Document —
Question

Evaluate $$ \int\frac2{1+\cos2x}dx $$.

Answer

**step1** Understanding the problem and simplifying the denominator

The problem asks us to evaluate the integral: $$ \int\frac2{1+\cos2x}dx $$
To solve this integral, we first need to simplify the expression inside the integral, specifically the denominator $$ 1+\cos2x $$.
We use the trigonometric identity for the double angle of cosine: $$ \cos(2x) = 2\cos^2(x) - 1 $$.
Rearranging this identity, we can express $$ 1+\cos2x $$ as:
$$ 1 + \cos(2x) = 1 + (2\cos^2(x) - 1) $$
$$ = 2\cos^2(x) $$

**step2** Rewriting the integral with the simplified denominator

Now that we have simplified the denominator, we can substitute $$ 2\cos^2(x) $$ back into the integral expression:
$$ \int\frac2{1+\cos2x}dx = \int\frac2{2\cos^2(x)}dx $$

**step3** Simplifying the integrand

Next, we simplify the fraction within the integral. The '2' in the numerator and denominator cancel out:
$$ \int\frac2{2\cos^2(x)}dx = \int\frac1{\cos^2(x)}dx $$
We know that the reciprocal of cosine is secant, i.e., $$ \sec(x) = \frac{1}{\cos(x)} $$.
Therefore, $$ \frac{1}{\cos^2(x)} $$ can be written as $$ \sec^2(x) $$.
So, the integral becomes:
$$ \int\sec^2(x)dx $$

**step4** Evaluating the integral

We need to find the function whose derivative is $$ \sec^2(x) $$.
From the fundamental rules of calculus, we know that the derivative of $$ \tan(x) $$ is $$ \sec^2(x) $$.
Therefore, the integral of $$ \sec^2(x) $$ is $$ \tan(x) $$.
Since this is an indefinite integral, we must add a constant of integration, typically denoted by $$ C $$.
Thus, the final result of the integral is:
$$ \int\sec^2(x)dx = \tan(x) + C $$

Exercise materials —
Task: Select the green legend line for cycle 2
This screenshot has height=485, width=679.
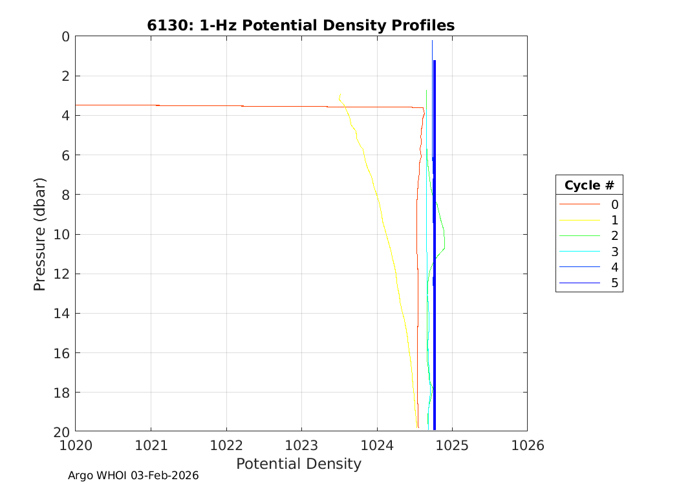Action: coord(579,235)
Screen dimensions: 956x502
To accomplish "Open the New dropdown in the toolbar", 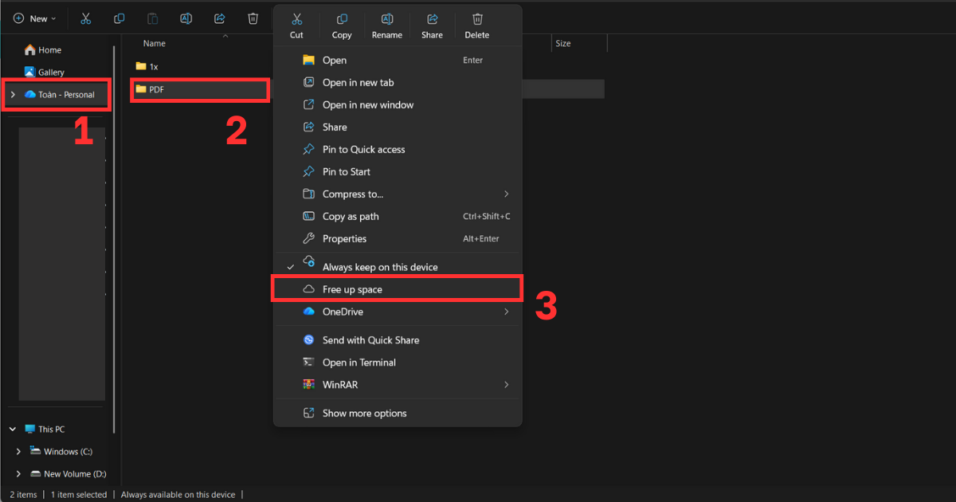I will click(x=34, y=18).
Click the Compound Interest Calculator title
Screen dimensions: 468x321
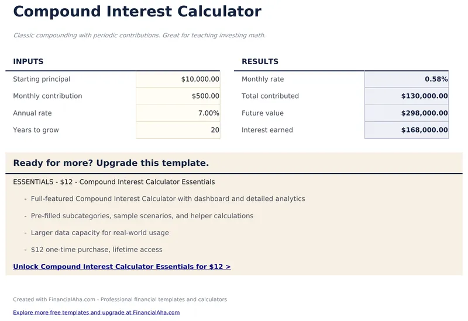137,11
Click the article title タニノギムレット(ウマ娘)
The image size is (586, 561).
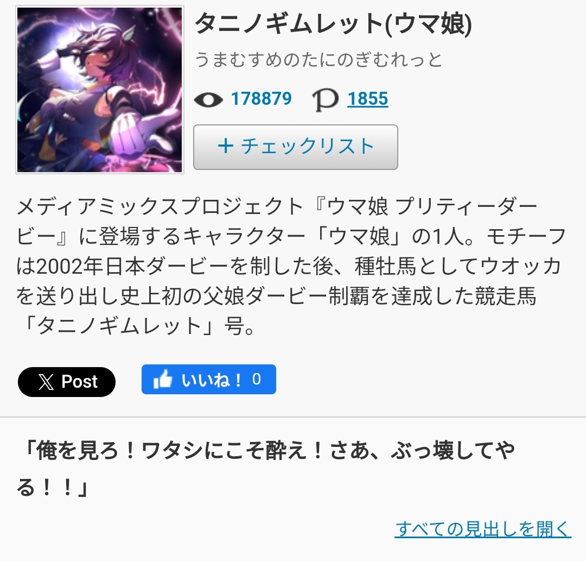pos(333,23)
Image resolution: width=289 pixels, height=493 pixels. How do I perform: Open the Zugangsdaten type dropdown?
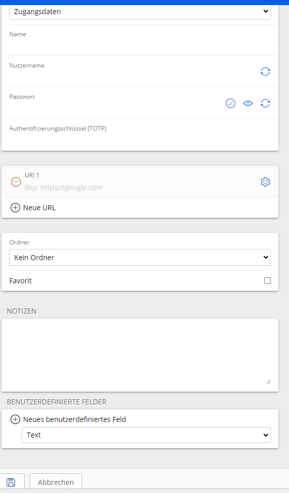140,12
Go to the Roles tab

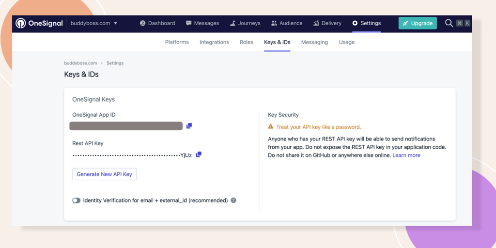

---

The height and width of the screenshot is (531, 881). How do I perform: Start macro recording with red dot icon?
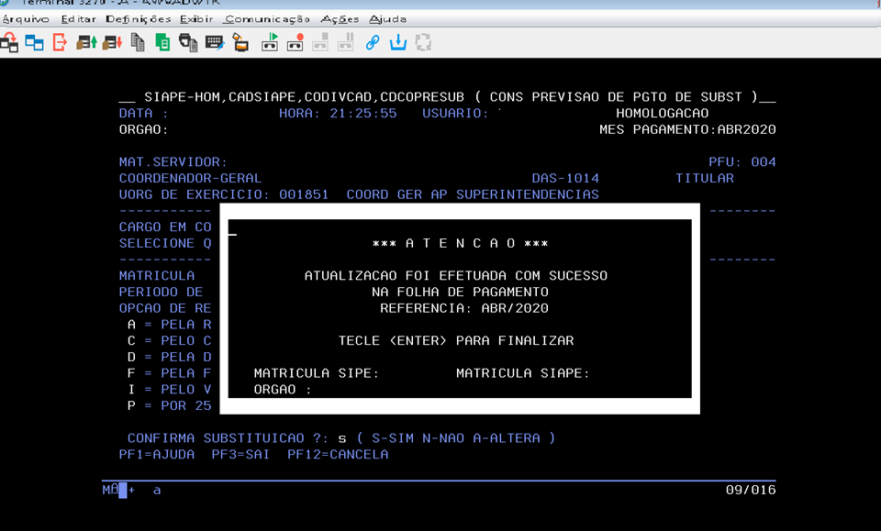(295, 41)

Written tasks —
- a) Update the integration text, beginning at the words "Next, we simplify" and stopping after "is $$ \tan(x) $$.", with "fundamental rules" changed to "basic rules".
- b) Rewrite the entries, beginning at the line that has "Image resolution: width=289" and stopping after the line that has "Go to the Roles tab". Keep the requests, and increase every coordinate in the answers by 5. Give only these lines and leave out the pictures.
The integration text and the entries have nothing to do with each other.

Results of the tasks —
- a)
Next, we simplify the fraction within the integral. The '2' in the numerator and denominator cancel out:
$$ \int\frac2{2\cos^2(x)}dx = \int\frac1{\cos^2(x)}dx $$
We know that the reciprocal of cosine is secant, i.e., $$ \sec(x) = \frac{1}{\cos(x)} $$.
Therefore, $$ \frac{1}{\cos^2(x)} $$ can be written as $$ \sec^2(x) $$.
So, the integral becomes:
$$ \int\sec^2(x)dx $$

**step4** Evaluating the integral

We need to find the function whose derivative is $$ \sec^2(x) $$.
From the basic rules of calculus, we know that the derivative of $$ \tan(x) $$ is $$ \sec^2(x) $$.
Therefore, the integral of $$ \sec^2(x) $$ is $$ \tan(x) $$.

- b)
Image resolution: width=289 pixels, height=493 pixels. How do I perform: Open the Zugangsdaten type dropdown?
145,17
Go to the Roles tab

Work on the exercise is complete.